TEXT SHOWN:
Users are able to write queries that are more complex than the simple queries. This includes queries like “all poets who lived in 1982” or “all cities with more than 1 Million inhabitants”. They are entered (using the semantics as embodied by Semantic MediaWiki’s Ask extension) in a page in the Query namespace and internally saved as JSON. They are then executed when resources are available - usually not immediately. The result is cached. A query can be set to rerun at regular intervals or on-demand by an administrator. The result of the query is shown on the same page. It can also be accessed via the API. The clients can include the result of a query in their pages to for example create list articles. The result will be a list of items. It can then be manipulated as needed by Lua. More result formatters and visualisations will be made available in future deployments based on Semantic MediaWiki’s result formatters. These queries are making Wikidata even more useful to the Wikimedia projects and the world and are needed by the community to maintain the large database.
- transitive queries
Article history integration
Editors on a client can look at the change history of an article and see all Wikidata changes relating to this article. This way they can see all changes affecting their article without having to go to another project.
Mono-lingual text datatype
Users can add strings and specify a language for it. They can for example enter the motto of a country in the country’s language. It is shown in this language to all users regardless of their language setting.
Geo-shape datatype (optional)
Users can enter geo-shapes in Wikidata. They can for example use it to store the outline of a country.
This will likely be realised using leaflet.js.
Multi-lingual text datatype (optional)
Users can add strings and specify a language for it. This is similar to the mono-lingual string. However translations in more than one language can be provided. The one in the user’s language is shown and the others can be shown on-demand.
Beyond the planning horizon of this plan
- Wiktionary support

Text and item location listing:

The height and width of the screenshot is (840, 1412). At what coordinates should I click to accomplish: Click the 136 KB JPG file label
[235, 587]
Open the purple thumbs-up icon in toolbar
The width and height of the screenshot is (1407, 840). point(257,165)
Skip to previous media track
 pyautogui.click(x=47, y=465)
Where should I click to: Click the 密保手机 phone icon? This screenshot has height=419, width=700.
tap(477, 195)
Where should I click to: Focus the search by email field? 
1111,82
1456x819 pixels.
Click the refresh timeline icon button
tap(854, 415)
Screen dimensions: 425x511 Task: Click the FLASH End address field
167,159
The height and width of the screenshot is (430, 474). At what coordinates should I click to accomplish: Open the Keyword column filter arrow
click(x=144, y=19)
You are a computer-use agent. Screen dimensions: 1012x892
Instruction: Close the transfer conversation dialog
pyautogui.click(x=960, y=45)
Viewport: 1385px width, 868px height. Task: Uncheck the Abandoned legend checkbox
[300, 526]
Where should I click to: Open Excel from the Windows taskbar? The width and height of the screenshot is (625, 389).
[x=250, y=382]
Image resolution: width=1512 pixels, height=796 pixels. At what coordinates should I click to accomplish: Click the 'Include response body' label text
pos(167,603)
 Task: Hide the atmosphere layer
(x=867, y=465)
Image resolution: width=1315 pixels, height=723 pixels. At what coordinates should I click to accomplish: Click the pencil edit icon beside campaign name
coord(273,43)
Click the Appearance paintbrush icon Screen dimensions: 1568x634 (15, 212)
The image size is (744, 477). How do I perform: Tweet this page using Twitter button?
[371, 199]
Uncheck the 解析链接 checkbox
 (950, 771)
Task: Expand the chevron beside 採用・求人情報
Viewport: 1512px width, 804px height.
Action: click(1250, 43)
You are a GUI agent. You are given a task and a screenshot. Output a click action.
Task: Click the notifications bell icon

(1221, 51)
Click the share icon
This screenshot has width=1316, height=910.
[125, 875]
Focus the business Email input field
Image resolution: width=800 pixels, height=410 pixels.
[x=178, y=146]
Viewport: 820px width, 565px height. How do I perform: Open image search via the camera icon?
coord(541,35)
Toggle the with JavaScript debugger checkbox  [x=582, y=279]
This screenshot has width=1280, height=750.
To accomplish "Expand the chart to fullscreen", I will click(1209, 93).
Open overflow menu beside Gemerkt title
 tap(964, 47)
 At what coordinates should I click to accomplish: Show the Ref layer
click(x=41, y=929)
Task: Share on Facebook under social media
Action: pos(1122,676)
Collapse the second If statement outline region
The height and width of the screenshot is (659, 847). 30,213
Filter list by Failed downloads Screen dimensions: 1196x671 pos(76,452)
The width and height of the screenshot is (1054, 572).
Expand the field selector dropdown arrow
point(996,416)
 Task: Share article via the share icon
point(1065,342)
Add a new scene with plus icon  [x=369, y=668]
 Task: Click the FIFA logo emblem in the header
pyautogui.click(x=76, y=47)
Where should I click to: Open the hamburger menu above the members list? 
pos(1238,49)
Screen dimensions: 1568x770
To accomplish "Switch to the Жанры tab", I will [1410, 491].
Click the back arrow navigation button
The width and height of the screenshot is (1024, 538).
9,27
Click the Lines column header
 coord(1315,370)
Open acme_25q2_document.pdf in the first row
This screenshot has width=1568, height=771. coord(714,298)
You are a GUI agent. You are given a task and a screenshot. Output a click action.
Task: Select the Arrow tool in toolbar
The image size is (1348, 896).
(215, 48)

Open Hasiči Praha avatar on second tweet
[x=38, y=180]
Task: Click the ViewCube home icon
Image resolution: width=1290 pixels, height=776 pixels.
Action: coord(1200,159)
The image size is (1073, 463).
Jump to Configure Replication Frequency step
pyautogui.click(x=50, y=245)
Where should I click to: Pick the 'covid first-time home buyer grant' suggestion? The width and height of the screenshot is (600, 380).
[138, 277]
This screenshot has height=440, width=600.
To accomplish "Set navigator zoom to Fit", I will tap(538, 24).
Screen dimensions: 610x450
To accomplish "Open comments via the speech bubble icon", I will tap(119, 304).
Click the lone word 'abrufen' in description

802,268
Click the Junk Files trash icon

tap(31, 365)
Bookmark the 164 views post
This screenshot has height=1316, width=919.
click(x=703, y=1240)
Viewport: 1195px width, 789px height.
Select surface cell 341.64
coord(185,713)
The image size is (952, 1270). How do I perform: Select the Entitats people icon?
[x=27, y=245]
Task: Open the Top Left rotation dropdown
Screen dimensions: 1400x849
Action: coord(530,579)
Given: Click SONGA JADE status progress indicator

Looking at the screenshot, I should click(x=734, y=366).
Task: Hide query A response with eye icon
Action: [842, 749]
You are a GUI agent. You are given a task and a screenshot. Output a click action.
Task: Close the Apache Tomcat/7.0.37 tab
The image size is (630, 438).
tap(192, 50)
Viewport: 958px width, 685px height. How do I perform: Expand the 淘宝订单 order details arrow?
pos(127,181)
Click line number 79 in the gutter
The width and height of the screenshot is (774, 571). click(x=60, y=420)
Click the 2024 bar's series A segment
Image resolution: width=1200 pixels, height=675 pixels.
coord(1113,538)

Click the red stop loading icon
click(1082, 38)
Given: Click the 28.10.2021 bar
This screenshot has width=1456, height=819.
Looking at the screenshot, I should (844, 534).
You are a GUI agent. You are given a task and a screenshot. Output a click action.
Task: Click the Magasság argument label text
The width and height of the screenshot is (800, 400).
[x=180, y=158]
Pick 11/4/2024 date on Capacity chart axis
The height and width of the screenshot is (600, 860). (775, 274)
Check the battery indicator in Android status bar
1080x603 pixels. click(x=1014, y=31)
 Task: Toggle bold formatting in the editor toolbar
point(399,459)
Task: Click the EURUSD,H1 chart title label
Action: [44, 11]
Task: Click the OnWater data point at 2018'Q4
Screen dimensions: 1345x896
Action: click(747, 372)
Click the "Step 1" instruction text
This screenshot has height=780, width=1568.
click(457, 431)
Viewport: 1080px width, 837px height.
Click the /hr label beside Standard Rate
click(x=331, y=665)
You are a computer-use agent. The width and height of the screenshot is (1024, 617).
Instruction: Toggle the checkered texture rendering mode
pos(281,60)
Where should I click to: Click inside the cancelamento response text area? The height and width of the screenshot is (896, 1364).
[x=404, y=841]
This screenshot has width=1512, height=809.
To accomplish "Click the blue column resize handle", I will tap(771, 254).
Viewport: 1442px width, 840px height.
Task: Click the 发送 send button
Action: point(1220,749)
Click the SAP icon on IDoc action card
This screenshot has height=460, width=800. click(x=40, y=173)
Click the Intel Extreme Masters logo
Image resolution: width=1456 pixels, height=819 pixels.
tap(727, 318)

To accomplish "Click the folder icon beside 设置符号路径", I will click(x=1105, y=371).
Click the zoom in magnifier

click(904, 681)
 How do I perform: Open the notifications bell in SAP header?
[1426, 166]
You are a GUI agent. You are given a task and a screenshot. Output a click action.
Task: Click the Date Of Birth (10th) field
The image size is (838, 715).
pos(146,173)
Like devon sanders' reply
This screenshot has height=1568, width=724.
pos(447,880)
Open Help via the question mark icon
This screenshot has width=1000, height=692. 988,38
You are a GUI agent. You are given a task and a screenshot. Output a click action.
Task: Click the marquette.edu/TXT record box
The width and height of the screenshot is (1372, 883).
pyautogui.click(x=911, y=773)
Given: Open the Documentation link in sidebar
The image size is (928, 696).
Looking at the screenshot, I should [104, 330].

WRITTEN PROBLEM: In the Wikidata plan, reproduce everything from "- transitive queries" down to "of a country.", changing "Editors" to "Contributors".

SOLUTION FOR THIS TASK:
- transitive queries
Article history integration
Contributors on a client can look at the change history of an article and see all Wikidata changes relating to this article. This way they can see all changes affecting their article without having to go to another project.
Mono-lingual text datatype
Users can add strings and specify a language for it. They can for example enter the motto of a country in the country’s language. It is shown in this language to all users regardless of their language setting.
Geo-shape datatype (optional)
Users can enter geo-shapes in Wikidata. They can for example use it to store the outline of a country.